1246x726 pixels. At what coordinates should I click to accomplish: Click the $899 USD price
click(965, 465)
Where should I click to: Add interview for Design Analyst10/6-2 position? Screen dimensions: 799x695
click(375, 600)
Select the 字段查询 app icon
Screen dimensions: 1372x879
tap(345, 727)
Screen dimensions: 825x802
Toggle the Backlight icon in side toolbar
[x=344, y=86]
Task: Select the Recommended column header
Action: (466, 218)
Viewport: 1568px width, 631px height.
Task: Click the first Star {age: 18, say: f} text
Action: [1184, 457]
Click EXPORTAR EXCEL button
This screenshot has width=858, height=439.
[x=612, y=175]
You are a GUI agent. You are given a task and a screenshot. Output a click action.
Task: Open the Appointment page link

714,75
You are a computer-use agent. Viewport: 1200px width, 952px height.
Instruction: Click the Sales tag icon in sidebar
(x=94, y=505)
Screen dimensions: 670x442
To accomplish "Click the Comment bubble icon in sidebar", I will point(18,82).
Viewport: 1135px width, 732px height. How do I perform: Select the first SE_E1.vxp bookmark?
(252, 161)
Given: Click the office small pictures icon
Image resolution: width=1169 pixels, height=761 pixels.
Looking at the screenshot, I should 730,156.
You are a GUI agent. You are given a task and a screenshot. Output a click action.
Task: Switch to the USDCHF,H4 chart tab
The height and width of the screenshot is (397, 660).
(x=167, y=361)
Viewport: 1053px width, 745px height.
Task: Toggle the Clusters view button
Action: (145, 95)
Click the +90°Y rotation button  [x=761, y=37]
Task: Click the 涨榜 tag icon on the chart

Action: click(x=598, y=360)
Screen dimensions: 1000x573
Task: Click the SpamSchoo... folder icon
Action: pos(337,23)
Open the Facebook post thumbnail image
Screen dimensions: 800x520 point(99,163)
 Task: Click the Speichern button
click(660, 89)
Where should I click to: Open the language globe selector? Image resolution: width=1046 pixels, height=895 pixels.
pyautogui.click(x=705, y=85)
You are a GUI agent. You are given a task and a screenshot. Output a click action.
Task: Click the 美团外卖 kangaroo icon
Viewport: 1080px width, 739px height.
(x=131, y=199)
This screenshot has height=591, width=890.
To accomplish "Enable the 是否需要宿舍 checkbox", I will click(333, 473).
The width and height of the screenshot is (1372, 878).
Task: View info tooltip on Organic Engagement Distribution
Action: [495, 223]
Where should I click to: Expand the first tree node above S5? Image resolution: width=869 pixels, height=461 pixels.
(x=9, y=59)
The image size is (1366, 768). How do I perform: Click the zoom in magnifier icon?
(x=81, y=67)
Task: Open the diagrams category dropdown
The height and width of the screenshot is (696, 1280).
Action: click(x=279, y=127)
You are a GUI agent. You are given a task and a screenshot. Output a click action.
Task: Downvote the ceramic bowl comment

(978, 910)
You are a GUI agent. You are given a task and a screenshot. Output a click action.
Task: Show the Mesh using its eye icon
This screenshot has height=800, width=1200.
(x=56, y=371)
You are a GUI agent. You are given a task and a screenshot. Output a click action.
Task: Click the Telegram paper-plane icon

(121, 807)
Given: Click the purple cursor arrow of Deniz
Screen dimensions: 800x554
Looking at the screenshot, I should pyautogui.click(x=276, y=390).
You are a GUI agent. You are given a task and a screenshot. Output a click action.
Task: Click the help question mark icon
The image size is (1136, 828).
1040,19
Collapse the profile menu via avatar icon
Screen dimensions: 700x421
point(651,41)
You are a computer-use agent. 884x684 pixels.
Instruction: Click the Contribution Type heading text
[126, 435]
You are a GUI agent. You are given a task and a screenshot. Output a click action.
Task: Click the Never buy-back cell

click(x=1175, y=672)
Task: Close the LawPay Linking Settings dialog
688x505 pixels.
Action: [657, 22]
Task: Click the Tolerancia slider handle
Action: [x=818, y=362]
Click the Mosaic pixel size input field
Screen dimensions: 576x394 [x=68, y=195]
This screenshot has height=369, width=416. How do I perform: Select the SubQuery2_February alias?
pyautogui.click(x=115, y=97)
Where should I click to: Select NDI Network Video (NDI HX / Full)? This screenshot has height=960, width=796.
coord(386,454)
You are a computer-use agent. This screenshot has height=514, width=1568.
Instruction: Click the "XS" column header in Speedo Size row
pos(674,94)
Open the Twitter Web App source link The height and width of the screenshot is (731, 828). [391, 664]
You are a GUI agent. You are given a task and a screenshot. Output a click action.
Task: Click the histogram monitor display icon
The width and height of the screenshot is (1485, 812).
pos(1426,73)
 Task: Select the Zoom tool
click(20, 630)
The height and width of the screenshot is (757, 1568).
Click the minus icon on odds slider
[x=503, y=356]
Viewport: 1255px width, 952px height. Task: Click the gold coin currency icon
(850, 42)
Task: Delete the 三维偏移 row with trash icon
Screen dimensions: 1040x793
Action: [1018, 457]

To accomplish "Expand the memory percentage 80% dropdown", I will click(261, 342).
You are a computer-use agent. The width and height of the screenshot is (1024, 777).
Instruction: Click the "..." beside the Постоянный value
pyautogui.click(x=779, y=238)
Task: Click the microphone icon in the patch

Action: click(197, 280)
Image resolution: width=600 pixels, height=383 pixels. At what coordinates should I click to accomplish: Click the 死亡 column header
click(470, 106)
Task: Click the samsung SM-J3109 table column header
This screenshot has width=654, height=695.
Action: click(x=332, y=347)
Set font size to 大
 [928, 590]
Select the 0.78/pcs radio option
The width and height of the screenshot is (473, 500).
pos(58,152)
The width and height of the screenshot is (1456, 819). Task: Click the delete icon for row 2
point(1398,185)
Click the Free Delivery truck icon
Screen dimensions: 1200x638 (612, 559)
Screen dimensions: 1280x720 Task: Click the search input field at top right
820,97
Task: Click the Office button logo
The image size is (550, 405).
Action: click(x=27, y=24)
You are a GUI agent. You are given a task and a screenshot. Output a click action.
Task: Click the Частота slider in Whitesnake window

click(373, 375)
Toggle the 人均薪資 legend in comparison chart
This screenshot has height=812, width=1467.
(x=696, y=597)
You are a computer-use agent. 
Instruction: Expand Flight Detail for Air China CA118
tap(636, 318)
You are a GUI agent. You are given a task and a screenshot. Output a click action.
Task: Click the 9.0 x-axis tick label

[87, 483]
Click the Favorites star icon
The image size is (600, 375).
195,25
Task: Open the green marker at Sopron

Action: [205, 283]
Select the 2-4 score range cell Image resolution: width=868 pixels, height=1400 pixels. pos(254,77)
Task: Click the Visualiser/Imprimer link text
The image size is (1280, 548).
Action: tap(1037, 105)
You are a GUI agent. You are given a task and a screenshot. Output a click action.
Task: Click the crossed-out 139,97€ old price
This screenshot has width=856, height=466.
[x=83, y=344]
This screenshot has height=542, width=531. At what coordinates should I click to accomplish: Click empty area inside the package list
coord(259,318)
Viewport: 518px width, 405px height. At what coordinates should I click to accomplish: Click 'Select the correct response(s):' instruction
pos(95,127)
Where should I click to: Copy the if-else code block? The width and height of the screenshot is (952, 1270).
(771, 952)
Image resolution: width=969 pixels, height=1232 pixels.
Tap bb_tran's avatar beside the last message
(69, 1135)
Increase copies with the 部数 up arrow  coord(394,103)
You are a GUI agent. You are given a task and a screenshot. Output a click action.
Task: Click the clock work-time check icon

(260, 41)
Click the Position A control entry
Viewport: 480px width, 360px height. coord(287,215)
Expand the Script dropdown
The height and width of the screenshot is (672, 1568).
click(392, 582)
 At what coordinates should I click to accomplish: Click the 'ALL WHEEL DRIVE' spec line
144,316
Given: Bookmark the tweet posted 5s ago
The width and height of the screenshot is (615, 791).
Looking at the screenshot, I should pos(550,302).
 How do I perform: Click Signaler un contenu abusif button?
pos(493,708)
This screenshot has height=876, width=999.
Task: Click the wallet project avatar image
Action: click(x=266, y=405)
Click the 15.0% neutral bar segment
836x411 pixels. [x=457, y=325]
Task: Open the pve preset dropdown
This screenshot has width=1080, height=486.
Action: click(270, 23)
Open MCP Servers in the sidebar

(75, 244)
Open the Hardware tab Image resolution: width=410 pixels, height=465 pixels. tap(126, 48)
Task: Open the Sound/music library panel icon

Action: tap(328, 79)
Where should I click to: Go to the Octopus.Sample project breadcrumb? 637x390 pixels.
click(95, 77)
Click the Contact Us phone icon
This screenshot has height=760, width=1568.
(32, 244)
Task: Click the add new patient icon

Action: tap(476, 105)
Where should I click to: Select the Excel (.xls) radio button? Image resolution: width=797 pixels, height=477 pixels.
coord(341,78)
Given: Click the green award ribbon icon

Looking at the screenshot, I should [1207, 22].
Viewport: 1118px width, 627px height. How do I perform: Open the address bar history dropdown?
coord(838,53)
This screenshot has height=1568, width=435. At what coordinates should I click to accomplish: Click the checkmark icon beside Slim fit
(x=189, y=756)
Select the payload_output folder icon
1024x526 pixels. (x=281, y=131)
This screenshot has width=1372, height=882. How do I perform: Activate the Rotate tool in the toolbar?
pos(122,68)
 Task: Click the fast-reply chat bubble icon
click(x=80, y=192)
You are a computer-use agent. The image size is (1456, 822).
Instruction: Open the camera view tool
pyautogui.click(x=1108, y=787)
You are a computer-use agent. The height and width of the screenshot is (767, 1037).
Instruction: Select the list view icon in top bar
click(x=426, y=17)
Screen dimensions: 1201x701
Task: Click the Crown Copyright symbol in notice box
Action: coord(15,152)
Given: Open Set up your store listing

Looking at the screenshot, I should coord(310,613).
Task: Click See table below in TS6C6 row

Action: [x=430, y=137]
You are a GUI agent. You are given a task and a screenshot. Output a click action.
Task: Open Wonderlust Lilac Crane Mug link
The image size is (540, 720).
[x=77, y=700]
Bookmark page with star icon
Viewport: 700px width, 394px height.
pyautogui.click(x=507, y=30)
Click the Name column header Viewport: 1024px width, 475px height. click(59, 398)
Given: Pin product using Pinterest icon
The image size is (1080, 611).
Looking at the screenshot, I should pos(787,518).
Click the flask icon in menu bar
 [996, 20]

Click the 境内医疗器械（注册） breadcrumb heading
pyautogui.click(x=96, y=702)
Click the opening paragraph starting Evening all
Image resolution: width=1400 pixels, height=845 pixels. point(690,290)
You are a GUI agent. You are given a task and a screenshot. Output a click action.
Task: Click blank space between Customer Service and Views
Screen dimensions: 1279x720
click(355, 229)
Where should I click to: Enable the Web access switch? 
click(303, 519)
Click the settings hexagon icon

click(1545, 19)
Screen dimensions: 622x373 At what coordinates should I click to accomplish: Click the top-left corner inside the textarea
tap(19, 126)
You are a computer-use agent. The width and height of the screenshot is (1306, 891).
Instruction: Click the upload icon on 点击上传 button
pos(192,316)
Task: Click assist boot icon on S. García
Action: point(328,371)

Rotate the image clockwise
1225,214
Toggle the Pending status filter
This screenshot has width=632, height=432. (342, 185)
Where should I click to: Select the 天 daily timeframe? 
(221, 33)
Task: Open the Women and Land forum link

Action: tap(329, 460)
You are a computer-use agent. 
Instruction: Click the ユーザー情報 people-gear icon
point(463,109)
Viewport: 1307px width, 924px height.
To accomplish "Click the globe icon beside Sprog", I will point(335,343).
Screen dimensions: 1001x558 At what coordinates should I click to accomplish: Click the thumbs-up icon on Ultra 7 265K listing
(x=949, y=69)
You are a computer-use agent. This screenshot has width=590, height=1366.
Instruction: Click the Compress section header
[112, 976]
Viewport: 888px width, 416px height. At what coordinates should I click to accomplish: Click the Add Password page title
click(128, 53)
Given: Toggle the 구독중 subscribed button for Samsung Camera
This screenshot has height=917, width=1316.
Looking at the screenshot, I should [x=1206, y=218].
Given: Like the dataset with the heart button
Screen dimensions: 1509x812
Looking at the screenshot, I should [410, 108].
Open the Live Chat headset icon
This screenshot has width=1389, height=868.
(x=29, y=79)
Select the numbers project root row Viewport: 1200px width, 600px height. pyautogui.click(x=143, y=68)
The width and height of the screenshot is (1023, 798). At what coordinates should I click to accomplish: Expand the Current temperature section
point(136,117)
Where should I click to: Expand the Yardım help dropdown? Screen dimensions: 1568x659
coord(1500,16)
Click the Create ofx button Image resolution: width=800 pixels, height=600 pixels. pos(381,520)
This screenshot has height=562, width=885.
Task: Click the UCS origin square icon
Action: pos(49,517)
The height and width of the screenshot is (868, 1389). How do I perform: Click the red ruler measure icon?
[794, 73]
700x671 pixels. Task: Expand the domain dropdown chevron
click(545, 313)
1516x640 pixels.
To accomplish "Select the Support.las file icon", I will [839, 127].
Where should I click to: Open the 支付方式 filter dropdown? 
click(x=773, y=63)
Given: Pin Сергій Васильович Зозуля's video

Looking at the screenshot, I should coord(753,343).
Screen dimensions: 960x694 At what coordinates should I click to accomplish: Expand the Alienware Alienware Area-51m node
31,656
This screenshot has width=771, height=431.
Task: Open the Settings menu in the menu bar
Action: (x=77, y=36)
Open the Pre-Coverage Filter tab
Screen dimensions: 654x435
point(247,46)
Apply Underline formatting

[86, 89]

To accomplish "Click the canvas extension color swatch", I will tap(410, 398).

Work order:
Reproduce exactly every line between the line with "Screen dimensions: 960x694" and the last line of the records above, both included.

Answer area:
Screen dimensions: 960x694 At what coordinates should I click to accomplish: Expand the Alienware Alienware Area-51m node
31,656
This screenshot has width=771, height=431.
Task: Open the Settings menu in the menu bar
Action: (x=77, y=36)
Open the Pre-Coverage Filter tab
Screen dimensions: 654x435
point(247,46)
Apply Underline formatting

[86, 89]

To accomplish "Click the canvas extension color swatch", I will tap(410, 398).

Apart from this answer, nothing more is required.